> **What is required**
Once the line containing "The height and width of the screenshot is (610, 1024)." is found in the entries below, reproduce it and every line after it, stopping at and including the line containing "Viewport: 1024px width, 576px height."; reproduce nothing else, and keep each line exact.

> **Data supplied**
::::::::::

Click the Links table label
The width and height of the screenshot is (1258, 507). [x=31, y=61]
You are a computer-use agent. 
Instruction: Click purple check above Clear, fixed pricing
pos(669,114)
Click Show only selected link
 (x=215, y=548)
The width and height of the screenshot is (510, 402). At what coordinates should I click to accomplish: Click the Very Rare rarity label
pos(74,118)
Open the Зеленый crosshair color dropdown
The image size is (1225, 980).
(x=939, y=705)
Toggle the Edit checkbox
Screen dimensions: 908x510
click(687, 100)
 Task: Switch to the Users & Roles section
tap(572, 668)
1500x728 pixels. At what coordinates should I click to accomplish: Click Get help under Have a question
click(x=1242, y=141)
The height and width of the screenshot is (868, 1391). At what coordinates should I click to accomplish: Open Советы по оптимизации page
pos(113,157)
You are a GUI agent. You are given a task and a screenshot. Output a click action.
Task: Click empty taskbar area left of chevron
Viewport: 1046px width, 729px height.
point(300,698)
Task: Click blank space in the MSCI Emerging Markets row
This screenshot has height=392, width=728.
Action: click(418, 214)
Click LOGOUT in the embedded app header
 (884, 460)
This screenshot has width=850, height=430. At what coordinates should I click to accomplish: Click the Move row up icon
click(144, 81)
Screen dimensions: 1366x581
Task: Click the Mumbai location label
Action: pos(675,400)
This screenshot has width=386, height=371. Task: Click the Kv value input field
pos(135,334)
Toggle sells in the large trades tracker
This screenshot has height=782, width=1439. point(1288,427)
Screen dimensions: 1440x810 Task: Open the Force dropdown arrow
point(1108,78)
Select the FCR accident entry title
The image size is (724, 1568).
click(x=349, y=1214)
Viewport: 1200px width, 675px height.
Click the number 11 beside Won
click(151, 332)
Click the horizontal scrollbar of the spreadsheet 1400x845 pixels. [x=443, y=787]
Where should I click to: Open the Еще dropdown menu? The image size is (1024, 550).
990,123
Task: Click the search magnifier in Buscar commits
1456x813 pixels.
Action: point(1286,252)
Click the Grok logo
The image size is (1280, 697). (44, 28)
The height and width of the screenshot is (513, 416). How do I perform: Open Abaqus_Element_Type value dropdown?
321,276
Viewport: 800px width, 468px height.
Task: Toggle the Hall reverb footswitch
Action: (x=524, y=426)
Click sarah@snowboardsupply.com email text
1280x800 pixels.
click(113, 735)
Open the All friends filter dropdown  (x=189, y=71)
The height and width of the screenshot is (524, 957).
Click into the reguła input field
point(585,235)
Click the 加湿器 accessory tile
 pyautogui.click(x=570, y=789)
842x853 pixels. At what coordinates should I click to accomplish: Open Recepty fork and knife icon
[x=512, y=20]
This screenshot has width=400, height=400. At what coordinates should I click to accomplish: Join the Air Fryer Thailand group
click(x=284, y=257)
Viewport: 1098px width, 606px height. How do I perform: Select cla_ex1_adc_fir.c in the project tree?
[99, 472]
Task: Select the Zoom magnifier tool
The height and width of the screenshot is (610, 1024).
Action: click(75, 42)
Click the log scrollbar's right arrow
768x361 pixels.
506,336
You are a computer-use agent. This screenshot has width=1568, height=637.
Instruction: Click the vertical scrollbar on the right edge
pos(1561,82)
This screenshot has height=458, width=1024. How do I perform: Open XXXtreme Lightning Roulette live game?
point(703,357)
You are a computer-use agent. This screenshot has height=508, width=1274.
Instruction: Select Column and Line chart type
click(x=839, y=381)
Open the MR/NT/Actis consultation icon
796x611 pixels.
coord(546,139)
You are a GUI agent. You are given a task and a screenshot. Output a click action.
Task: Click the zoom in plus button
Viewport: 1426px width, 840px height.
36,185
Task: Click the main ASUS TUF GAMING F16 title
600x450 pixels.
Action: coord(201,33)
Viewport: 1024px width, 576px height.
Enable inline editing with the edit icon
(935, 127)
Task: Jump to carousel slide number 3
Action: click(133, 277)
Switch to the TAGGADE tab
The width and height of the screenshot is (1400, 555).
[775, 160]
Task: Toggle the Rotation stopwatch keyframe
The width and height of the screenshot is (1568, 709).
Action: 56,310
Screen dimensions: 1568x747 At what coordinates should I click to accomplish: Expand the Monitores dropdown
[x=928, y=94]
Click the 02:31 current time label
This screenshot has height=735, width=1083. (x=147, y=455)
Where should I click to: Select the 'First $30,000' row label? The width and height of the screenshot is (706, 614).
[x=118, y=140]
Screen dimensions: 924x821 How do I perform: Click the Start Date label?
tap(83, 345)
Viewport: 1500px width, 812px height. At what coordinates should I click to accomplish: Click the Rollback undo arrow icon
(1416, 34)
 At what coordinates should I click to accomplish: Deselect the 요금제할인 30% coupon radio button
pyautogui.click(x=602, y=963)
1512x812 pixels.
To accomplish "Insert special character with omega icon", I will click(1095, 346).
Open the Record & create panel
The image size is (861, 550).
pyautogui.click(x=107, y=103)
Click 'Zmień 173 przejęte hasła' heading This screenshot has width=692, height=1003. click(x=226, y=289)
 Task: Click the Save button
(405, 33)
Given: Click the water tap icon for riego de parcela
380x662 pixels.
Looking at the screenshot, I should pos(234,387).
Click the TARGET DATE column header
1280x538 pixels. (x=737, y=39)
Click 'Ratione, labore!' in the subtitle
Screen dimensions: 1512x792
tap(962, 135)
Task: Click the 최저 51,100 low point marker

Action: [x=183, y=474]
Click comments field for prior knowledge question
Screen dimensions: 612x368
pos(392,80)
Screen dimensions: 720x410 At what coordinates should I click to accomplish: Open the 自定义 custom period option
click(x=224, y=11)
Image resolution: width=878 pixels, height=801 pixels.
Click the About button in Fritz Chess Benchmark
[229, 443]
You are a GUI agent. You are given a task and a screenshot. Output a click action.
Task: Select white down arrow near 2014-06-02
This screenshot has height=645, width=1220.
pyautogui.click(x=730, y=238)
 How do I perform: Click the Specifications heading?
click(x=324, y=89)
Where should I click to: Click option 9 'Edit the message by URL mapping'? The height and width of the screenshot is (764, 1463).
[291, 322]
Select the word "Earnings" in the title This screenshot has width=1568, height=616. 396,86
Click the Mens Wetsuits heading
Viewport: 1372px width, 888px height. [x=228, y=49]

::::::::::

> **Answer to this problem**
The height and width of the screenshot is (610, 1024).
Action: click(75, 42)
Click the log scrollbar's right arrow
768x361 pixels.
506,336
You are a computer-use agent. This screenshot has width=1568, height=637.
Instruction: Click the vertical scrollbar on the right edge
pos(1561,82)
This screenshot has height=458, width=1024. How do I perform: Open XXXtreme Lightning Roulette live game?
point(703,357)
You are a computer-use agent. This screenshot has height=508, width=1274.
Instruction: Select Column and Line chart type
click(x=839, y=381)
Open the MR/NT/Actis consultation icon
796x611 pixels.
coord(546,139)
You are a GUI agent. You are given a task and a screenshot. Output a click action.
Task: Click the zoom in plus button
Viewport: 1426px width, 840px height.
36,185
Task: Click the main ASUS TUF GAMING F16 title
600x450 pixels.
Action: coord(201,33)
Viewport: 1024px width, 576px height.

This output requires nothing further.